Clean and stable power is necessary for reliable electronic operation. Power sources feeding complex circuits are rarely perfect and often contain unwanted electrical noise. Power Supply Rejection Ratio (PSRR) is an engineering metric that quantifies a circuit’s ability to ignore or suppress this noise originating from its power input. This ratio measures how effectively a component prevents fluctuations on its supply line from appearing as unwanted disturbances in its output signal. Understanding PSRR is key to designing high-fidelity and stable electronic systems.
Defining Power Supply Rejection Ratio
PSRR is defined as the ratio between the change in the circuit’s power supply voltage and the resulting change in the circuit’s output voltage. It directly measures how much a circuit’s internal processing is affected by disturbances on its power rail. A high PSRR specification means the circuit is highly immune to power line contamination; a large voltage variation on the input results in only a tiny variation on the output.
Conceptually, the ratio is calculated by dividing the magnitude of the unwanted signal present on the power supply line by the magnitude of the resulting unwanted signal that appears at the circuit’s output. This metric reflects the circuit’s internal resistance to power fluctuation, indicating its ability to isolate the signal path from the supply path.
A helpful analogy compares the power supply line to a bumpy road. A circuit with poor PSRR is like a car with no suspension, where every bump is felt directly. Conversely, a high PSRR acts like sophisticated shock absorbers, isolating the output from the road’s disturbances. The higher the PSRR number, the better the circuit is at rejecting incoming power supply noise, maintaining a clean and stable output signal.
Why PSRR is Essential for Noise Reduction
Power supply lines in any electronic system are rarely clean direct current (DC) and are polluted by various forms of alternating current (AC) noise. Common sources of contamination include ripple from AC-to-DC rectification, which is a remnant of the 50 or 60 Hertz line frequency. Fast switching power converters also introduce high-frequency transients and spikes.
Digital components, such as microprocessors and memory chips, also contribute significant noise as they rapidly switch current states. Every time a digital logic gate changes from a 0 to a 1, it draws a burst of current that momentarily pulls down the voltage on the power line. This creates noise known as ground bounce or simultaneous switching noise. If this noise is not sufficiently rejected by analog components, it can couple directly into sensitive circuits.

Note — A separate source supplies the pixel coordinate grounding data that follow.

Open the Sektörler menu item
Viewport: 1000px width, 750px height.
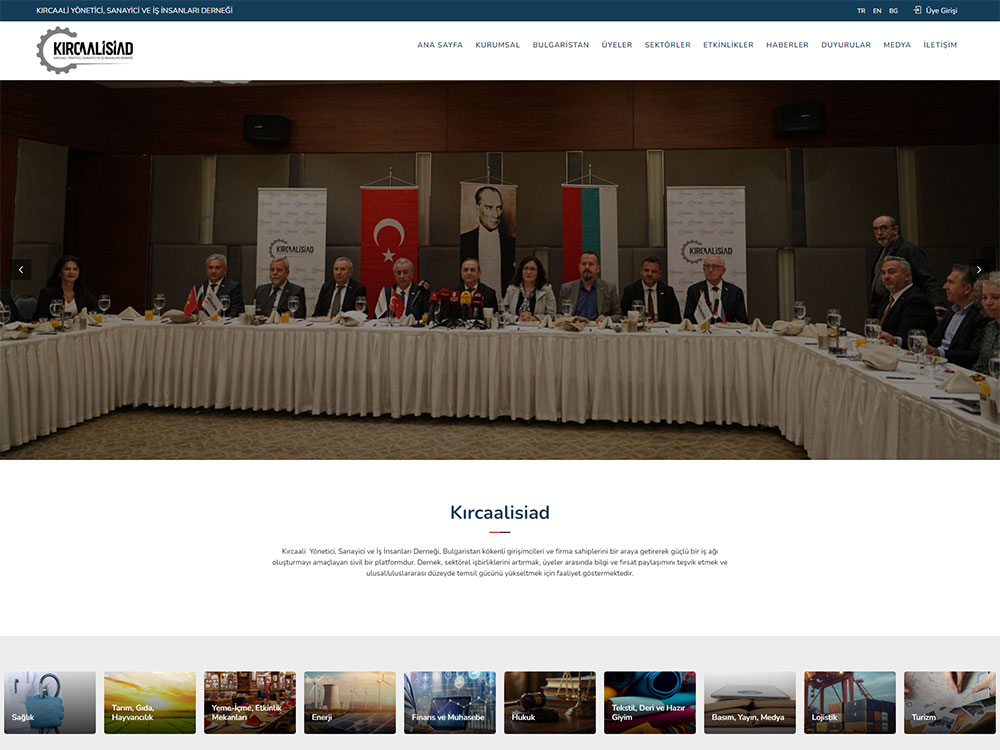(667, 45)
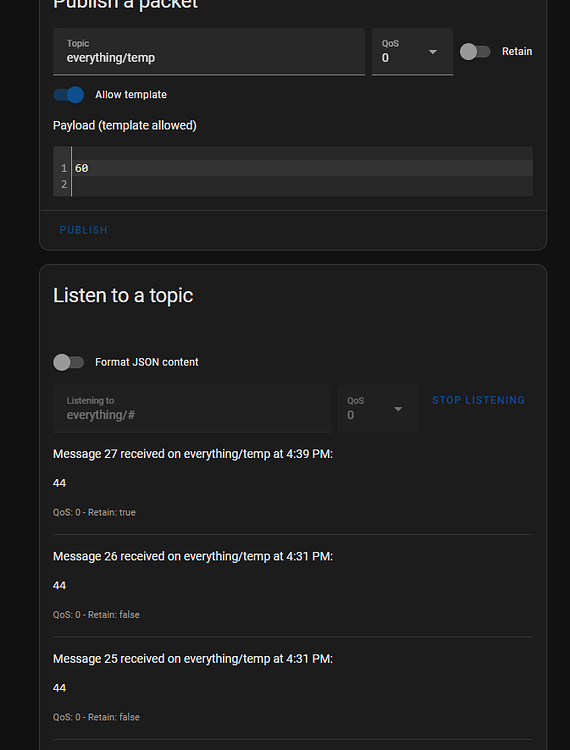Select Message 25 received header
The height and width of the screenshot is (750, 570).
pyautogui.click(x=193, y=659)
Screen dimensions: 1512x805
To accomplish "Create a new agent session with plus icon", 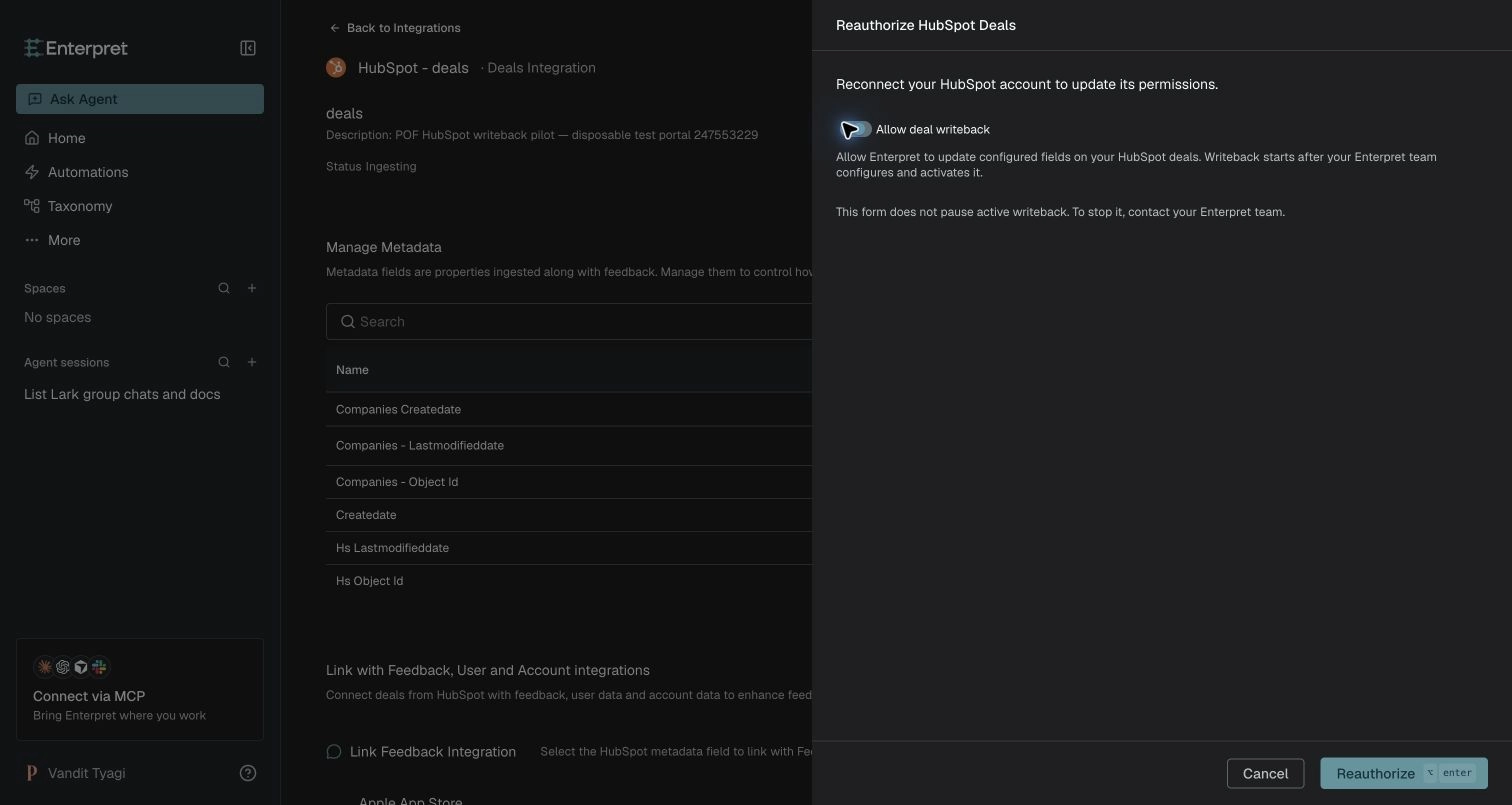I will coord(252,362).
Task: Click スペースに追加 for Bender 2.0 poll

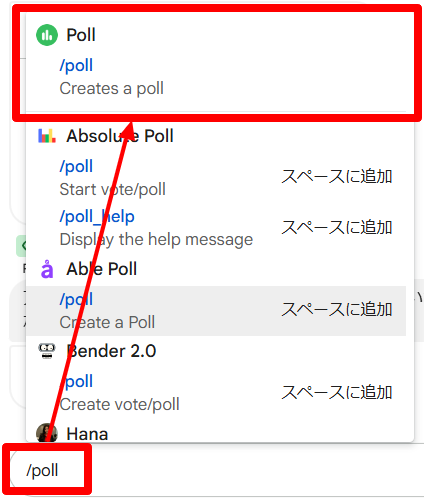Action: coord(336,392)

When power line noise couples into the signal path, it directly corrupts the intended signal. For instance, in a sensitive measurement system, power noise can introduce false readings, masking the small voltage changes the system is designed to detect. This phenomenon undermines the integrity of the collected data, leading to inaccurate results and a reduction in the system’s overall resolution.
A recognizable symptom of poor power supply rejection occurs in audio equipment. If an audio processing circuit has a low PSRR, the 60 Hertz ripple from the power line can leak into the audio signal path. This leakage is perceived by the listener as a persistent, low-frequency hum emanating from the speakers. A high PSRR is necessary to ensure that the power supply’s imperfections do not degrade the circuit’s performance.
How PSRR is Measured and Interpreted
PSRR is almost universally expressed in Decibels (dB), which is a logarithmic unit used to describe a ratio. A higher positive number in dB signifies better rejection; for example, a PSRR of 60 dB means the noise is attenuated by a factor of 1,000 before reaching the output.
A single PSRR number is often misleading because the rejection capability of any circuit is highly dependent on the frequency of the incoming power supply noise. Most circuits are designed to have good rejection at low frequencies, such as the 60 Hz ripple from the main power lines. However, the internal capacitance and inductance of components often cause the rejection capability to roll off significantly as the noise frequency increases into the kilohertz or megahertz range.
Engineers must analyze the PSRR across the entire spectrum of potential noise in their system, not just at one point. A component with an excellent low-frequency PSRR might still perform poorly if the system is plagued by high-frequency switching noise. Evaluating the full PSRR versus frequency plot is necessary to ensure the component can handle the specific noise profile of the application.
Key Applications for PSRR
Power supply rejection is a dominant specification for high-precision operational amplifiers, commonly known as op-amps. These devices are frequently used to amplify very small signals, such as those coming from sensors or transducers. Any noise coupled from the power supply is amplified along with the intended signal, so a high PSRR is required to maintain the purity and accuracy of the output signal.
The specification is also paramount for voltage regulators, particularly Low Dropout Regulators (LDOs). The primary function of an LDO is to take a noisy, unregulated input voltage and produce a clean, stable output voltage. A high PSRR in a regulator signifies its ability to filter the input noise and prevent it from passing through to the sensitive circuits it is powering downstream.